=== Data for the task ===
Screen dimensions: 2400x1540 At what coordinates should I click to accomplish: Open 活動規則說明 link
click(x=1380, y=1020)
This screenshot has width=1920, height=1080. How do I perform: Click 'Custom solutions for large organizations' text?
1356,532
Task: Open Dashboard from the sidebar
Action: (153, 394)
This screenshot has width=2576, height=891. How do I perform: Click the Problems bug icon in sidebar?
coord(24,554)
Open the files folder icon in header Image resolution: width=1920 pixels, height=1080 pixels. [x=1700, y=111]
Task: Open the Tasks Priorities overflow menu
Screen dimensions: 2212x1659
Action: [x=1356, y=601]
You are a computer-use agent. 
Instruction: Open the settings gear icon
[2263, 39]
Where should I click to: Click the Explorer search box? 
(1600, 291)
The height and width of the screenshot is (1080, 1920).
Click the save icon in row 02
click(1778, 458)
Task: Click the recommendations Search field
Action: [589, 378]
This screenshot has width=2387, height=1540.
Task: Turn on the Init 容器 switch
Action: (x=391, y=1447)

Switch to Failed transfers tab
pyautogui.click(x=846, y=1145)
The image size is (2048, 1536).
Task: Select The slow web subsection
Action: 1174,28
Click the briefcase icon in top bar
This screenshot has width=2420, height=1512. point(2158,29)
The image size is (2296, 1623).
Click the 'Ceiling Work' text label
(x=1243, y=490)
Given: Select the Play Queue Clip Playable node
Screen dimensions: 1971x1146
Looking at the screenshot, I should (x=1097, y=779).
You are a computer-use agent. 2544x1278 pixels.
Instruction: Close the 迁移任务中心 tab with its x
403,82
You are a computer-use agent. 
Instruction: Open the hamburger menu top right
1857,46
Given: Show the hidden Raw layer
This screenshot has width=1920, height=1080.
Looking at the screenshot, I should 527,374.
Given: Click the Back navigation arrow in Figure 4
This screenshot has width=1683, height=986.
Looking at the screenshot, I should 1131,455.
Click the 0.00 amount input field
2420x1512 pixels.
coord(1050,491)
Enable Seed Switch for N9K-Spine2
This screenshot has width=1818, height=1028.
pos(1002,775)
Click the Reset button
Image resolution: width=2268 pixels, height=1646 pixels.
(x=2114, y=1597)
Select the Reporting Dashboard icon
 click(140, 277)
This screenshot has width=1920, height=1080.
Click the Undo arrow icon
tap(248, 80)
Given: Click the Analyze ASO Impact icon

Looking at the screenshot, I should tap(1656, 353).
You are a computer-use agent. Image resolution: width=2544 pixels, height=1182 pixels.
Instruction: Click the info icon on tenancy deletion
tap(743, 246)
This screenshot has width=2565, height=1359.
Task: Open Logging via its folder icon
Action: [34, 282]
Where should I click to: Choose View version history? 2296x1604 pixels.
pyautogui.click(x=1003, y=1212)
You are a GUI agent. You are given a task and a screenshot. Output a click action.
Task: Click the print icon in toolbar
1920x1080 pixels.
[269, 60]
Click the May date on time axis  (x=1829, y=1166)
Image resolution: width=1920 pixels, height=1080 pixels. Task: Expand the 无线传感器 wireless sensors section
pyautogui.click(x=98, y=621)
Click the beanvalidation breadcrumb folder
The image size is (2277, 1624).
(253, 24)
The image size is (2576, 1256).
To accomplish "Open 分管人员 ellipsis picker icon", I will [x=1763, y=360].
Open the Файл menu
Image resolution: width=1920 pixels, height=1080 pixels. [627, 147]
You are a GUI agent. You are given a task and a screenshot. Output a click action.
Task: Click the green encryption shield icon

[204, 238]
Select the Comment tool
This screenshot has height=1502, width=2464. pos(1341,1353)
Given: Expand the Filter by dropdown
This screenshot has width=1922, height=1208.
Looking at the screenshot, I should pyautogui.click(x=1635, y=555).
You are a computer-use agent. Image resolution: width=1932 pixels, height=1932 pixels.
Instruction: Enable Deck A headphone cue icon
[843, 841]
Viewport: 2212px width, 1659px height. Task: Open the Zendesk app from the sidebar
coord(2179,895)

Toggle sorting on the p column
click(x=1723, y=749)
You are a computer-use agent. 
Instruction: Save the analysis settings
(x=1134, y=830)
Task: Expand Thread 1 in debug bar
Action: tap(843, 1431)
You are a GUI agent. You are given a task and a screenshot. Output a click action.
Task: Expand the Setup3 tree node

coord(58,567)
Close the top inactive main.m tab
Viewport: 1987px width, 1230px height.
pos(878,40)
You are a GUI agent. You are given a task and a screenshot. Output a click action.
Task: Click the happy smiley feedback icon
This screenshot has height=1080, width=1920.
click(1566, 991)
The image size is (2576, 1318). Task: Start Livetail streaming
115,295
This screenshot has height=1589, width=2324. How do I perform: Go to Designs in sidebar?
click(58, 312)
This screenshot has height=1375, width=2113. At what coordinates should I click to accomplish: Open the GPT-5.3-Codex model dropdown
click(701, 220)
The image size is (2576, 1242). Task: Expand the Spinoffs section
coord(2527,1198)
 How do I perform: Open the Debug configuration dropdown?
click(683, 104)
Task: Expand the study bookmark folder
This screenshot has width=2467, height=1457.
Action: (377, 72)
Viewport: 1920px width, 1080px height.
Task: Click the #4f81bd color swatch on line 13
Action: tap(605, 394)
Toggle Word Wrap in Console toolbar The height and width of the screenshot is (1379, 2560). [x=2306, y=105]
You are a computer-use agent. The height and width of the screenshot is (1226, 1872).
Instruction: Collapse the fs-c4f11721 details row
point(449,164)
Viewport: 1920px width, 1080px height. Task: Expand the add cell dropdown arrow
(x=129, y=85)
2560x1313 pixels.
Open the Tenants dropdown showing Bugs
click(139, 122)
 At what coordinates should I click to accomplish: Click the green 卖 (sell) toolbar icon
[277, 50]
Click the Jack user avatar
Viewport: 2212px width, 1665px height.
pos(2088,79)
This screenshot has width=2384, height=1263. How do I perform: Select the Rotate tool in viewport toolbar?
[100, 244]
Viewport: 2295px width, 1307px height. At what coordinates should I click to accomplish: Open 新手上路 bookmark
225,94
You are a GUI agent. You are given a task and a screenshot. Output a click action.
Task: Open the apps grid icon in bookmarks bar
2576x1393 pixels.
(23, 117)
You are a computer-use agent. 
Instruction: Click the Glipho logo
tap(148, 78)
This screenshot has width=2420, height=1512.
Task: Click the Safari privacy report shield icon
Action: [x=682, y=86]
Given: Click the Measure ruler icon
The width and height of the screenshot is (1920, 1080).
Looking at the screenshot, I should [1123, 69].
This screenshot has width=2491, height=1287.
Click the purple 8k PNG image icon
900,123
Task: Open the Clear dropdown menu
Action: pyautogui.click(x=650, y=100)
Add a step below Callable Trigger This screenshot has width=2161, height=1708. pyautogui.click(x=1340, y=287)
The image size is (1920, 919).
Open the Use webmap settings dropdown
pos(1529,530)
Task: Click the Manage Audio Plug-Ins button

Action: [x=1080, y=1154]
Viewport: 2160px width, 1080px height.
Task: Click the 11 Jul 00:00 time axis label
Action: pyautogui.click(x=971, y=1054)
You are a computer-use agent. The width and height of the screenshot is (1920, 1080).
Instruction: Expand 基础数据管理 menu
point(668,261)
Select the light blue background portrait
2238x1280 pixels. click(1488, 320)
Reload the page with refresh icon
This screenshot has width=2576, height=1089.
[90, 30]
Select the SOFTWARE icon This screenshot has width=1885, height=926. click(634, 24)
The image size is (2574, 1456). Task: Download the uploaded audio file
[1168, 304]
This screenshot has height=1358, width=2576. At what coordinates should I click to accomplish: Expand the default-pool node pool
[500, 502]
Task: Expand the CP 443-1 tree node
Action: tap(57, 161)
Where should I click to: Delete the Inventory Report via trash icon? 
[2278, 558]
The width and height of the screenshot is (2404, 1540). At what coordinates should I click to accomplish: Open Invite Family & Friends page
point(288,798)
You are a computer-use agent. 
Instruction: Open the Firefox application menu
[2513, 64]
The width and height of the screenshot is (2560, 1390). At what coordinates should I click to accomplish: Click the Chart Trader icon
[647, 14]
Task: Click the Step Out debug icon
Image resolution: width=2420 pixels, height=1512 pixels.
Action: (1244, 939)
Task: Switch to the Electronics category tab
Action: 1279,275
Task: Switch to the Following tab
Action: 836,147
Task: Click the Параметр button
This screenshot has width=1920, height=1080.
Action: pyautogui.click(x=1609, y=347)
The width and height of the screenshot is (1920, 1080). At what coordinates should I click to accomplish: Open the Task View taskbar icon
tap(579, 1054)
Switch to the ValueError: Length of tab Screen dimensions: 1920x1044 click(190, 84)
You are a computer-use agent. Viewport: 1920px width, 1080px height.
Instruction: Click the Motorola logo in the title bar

=== What you should do ===
What is needed is an exact copy of the lines above, from the one containing "Task: Click the print icon in toolbar" through the one containing "Given: Expand the Filter by dropdown", with nothing added.

=== Task response ===
Task: Click the print icon in toolbar
1920x1080 pixels.
[269, 60]
Click the May date on time axis  (x=1829, y=1166)
Image resolution: width=1920 pixels, height=1080 pixels. Task: Expand the 无线传感器 wireless sensors section
pyautogui.click(x=98, y=621)
Click the beanvalidation breadcrumb folder
The image size is (2277, 1624).
(253, 24)
The image size is (2576, 1256).
To accomplish "Open 分管人员 ellipsis picker icon", I will [x=1763, y=360].
Open the Файл menu
Image resolution: width=1920 pixels, height=1080 pixels. [627, 147]
You are a GUI agent. You are given a task and a screenshot. Output a click action.
Task: Click the green encryption shield icon

[204, 238]
Select the Comment tool
This screenshot has height=1502, width=2464. pos(1341,1353)
Given: Expand the Filter by dropdown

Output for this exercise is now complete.